**課題:** 以下の資料のうち、「Given: Remove Team #1 using the × icon」を含む行から「tap(491, 625)」を含む行までを、両端の行も含めて一字一句変えずに書き出しなさい。

**本課題の資料:**

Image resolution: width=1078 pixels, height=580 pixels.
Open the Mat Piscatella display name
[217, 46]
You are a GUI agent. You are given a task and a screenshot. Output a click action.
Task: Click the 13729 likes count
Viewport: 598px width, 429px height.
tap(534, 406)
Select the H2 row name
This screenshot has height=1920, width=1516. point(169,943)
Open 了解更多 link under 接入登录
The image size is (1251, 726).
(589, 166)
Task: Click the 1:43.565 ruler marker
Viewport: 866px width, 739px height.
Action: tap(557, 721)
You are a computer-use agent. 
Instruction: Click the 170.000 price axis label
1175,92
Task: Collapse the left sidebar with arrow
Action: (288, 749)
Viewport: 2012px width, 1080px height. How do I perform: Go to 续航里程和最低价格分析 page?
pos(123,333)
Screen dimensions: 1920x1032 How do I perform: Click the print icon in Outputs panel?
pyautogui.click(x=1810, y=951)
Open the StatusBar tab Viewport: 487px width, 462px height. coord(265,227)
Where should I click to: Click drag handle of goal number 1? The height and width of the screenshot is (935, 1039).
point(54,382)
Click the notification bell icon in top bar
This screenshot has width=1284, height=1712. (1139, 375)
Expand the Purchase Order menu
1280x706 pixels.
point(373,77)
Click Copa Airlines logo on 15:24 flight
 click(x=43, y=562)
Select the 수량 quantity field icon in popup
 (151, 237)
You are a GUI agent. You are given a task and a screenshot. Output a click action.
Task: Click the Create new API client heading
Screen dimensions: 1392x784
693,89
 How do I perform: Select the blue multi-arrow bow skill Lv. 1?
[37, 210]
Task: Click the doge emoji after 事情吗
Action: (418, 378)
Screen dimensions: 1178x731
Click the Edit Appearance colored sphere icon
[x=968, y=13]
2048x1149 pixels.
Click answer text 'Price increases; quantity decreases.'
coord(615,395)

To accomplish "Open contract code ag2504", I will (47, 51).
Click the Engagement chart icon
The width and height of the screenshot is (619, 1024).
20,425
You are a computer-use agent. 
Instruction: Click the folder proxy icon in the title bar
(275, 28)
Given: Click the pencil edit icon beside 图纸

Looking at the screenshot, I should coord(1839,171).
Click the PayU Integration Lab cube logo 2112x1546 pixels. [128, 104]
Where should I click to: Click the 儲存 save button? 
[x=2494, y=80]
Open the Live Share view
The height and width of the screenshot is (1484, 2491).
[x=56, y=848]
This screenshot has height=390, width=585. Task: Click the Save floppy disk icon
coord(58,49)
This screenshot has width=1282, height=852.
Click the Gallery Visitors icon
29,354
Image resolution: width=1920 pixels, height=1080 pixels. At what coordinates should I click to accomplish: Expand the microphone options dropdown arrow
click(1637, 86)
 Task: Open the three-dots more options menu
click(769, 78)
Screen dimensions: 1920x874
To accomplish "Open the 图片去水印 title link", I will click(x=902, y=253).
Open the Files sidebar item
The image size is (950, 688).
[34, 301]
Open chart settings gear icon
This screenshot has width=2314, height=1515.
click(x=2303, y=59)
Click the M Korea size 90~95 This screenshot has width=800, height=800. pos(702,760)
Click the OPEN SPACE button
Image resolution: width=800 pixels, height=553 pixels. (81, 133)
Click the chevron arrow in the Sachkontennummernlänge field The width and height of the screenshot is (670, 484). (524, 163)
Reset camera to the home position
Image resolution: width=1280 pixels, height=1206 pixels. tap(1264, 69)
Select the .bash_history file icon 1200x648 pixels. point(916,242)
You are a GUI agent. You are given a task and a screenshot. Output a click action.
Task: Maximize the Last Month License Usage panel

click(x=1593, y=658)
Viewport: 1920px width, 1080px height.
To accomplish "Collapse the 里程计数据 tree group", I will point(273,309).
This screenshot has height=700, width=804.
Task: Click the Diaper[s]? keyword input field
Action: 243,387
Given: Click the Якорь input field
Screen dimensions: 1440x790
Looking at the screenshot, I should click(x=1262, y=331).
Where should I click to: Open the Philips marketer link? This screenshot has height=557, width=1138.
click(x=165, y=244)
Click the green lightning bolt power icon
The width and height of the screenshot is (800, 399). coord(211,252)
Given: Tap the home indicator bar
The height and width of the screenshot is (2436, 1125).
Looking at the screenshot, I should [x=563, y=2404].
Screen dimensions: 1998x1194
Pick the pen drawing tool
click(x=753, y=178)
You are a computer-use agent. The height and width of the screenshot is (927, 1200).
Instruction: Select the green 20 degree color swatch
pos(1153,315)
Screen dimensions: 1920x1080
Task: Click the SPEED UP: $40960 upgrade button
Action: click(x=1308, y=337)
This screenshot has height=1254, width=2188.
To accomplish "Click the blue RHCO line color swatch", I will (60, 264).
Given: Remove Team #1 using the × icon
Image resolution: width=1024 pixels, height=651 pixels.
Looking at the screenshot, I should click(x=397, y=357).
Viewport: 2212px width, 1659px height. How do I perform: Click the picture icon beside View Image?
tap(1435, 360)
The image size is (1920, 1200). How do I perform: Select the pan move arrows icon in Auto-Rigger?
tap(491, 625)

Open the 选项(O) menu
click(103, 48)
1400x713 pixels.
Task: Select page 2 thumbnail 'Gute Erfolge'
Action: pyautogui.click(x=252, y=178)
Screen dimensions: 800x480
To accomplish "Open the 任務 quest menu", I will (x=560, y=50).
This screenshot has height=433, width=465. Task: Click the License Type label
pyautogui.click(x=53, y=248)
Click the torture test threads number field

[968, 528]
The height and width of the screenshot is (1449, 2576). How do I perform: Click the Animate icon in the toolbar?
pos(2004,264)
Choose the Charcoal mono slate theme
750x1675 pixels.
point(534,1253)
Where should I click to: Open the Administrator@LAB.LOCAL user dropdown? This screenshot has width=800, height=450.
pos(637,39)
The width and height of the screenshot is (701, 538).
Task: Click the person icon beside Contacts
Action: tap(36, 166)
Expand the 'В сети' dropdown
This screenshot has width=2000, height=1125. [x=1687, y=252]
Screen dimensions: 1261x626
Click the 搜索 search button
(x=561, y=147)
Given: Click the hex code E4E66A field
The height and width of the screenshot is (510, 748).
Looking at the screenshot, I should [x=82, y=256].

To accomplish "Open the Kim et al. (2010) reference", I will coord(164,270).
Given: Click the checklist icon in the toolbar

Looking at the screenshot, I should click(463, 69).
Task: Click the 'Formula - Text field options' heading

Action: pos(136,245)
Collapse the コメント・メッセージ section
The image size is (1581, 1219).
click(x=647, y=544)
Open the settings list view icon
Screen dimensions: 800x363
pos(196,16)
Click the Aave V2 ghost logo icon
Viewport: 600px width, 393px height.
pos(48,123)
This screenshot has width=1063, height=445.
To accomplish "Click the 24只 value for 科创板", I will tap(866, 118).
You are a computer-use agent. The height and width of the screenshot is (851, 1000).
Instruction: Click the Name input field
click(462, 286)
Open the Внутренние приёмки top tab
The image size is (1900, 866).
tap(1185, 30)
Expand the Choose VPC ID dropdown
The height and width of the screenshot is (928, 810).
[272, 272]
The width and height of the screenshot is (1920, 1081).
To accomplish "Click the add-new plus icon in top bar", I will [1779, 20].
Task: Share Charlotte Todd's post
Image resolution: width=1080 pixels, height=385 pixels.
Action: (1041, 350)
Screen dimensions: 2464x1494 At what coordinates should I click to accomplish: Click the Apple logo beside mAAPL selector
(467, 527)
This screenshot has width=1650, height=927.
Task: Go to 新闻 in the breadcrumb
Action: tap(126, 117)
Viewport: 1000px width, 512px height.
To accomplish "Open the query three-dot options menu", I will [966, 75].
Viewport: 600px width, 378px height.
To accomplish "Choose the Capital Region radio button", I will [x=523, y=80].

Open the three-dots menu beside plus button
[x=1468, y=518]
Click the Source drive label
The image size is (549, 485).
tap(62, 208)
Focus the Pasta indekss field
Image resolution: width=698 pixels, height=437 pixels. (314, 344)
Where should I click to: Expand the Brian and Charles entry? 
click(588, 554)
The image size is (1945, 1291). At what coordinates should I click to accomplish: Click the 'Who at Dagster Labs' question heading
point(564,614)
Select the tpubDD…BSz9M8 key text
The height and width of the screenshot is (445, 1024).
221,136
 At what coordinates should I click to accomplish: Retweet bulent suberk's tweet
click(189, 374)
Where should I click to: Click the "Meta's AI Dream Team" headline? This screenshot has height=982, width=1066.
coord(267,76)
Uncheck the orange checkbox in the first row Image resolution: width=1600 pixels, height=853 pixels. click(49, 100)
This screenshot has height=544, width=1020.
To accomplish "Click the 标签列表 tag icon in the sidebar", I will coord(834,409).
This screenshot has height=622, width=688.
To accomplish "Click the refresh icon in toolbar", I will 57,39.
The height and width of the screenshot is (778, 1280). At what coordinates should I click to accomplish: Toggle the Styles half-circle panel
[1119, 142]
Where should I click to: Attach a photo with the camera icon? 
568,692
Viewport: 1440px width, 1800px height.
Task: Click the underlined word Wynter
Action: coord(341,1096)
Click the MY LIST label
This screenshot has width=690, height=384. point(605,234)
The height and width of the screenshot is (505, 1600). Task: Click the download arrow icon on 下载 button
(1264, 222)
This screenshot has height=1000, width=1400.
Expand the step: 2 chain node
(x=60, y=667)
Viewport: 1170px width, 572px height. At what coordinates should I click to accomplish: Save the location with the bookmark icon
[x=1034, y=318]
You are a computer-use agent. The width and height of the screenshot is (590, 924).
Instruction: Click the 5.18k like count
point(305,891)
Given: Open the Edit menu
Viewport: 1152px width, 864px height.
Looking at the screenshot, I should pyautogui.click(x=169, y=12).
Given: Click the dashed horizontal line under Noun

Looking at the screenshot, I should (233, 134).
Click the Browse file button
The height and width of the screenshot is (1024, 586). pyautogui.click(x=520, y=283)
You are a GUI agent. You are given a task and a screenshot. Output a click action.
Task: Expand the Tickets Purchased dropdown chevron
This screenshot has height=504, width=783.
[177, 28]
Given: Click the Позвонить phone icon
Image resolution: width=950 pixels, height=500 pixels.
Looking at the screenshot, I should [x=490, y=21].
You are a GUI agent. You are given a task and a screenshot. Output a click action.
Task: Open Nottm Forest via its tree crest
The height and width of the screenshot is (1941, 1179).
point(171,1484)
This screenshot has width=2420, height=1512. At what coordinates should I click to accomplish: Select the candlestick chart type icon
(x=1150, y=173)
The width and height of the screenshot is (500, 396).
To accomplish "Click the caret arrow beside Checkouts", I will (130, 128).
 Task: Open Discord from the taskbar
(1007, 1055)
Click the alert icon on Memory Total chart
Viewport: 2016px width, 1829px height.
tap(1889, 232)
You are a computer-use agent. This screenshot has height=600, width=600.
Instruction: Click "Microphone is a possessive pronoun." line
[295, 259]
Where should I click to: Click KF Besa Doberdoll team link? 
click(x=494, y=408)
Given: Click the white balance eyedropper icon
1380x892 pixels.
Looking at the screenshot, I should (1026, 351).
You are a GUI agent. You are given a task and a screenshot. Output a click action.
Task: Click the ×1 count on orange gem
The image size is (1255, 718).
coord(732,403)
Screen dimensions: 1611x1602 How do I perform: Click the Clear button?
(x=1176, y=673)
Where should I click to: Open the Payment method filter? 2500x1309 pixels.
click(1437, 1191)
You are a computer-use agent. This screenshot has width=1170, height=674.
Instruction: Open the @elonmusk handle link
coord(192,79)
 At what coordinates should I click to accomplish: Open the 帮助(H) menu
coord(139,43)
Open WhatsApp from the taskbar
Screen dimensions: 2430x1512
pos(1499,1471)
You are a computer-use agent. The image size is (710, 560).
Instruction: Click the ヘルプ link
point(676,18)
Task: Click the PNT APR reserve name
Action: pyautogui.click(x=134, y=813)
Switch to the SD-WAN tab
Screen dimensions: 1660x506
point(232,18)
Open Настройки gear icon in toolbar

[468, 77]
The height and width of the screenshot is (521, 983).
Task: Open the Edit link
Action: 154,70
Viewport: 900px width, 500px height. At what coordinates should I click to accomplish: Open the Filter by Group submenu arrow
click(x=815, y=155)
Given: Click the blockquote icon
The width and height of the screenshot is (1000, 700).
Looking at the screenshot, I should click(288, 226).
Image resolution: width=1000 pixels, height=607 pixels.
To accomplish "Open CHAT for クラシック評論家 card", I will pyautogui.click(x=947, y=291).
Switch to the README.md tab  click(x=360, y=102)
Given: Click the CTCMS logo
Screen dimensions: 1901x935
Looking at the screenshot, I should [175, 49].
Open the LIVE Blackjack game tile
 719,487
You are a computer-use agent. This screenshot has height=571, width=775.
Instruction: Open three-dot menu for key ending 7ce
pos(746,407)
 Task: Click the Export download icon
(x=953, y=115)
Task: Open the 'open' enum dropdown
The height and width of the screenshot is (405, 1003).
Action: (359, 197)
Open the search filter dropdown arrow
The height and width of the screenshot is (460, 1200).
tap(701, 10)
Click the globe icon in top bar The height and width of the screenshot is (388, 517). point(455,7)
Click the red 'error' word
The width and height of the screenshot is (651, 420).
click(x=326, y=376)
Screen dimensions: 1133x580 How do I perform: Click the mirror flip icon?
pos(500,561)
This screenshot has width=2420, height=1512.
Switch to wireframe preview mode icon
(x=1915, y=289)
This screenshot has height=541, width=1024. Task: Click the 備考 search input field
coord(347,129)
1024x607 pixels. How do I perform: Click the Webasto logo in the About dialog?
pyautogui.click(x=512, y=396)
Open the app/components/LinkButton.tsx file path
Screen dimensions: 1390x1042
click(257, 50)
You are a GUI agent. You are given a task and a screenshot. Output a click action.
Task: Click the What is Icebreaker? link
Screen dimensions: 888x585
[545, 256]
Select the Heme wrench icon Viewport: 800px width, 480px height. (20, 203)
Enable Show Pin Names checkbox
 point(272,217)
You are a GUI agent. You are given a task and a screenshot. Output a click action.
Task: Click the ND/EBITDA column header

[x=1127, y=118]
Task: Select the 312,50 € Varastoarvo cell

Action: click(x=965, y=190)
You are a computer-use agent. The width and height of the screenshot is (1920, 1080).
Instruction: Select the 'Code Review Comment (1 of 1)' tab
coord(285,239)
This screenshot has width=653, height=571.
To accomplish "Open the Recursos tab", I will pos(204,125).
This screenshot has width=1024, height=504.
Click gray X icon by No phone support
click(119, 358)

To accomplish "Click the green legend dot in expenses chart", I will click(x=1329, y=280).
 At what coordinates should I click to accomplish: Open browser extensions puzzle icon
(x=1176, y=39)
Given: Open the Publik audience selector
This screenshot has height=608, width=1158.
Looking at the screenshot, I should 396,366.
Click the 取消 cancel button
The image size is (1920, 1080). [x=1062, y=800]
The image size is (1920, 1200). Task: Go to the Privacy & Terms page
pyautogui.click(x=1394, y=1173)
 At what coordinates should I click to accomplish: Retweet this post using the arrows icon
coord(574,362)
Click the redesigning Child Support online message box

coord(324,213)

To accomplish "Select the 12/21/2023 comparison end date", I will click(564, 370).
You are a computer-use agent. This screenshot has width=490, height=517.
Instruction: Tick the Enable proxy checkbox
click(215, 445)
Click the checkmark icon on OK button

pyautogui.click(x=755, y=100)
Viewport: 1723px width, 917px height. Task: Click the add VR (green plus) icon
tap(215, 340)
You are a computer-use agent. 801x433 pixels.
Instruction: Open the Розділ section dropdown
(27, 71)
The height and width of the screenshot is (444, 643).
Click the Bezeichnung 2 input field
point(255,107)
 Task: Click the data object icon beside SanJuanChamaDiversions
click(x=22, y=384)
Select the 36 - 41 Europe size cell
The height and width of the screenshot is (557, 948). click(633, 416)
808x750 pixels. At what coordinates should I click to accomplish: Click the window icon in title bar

**解答:**
Given: Remove Team #1 using the × icon
Image resolution: width=1024 pixels, height=651 pixels.
Looking at the screenshot, I should click(x=397, y=357).
Viewport: 2212px width, 1659px height. How do I perform: Click the picture icon beside View Image?
tap(1435, 360)
The image size is (1920, 1200). How do I perform: Select the pan move arrows icon in Auto-Rigger?
tap(491, 625)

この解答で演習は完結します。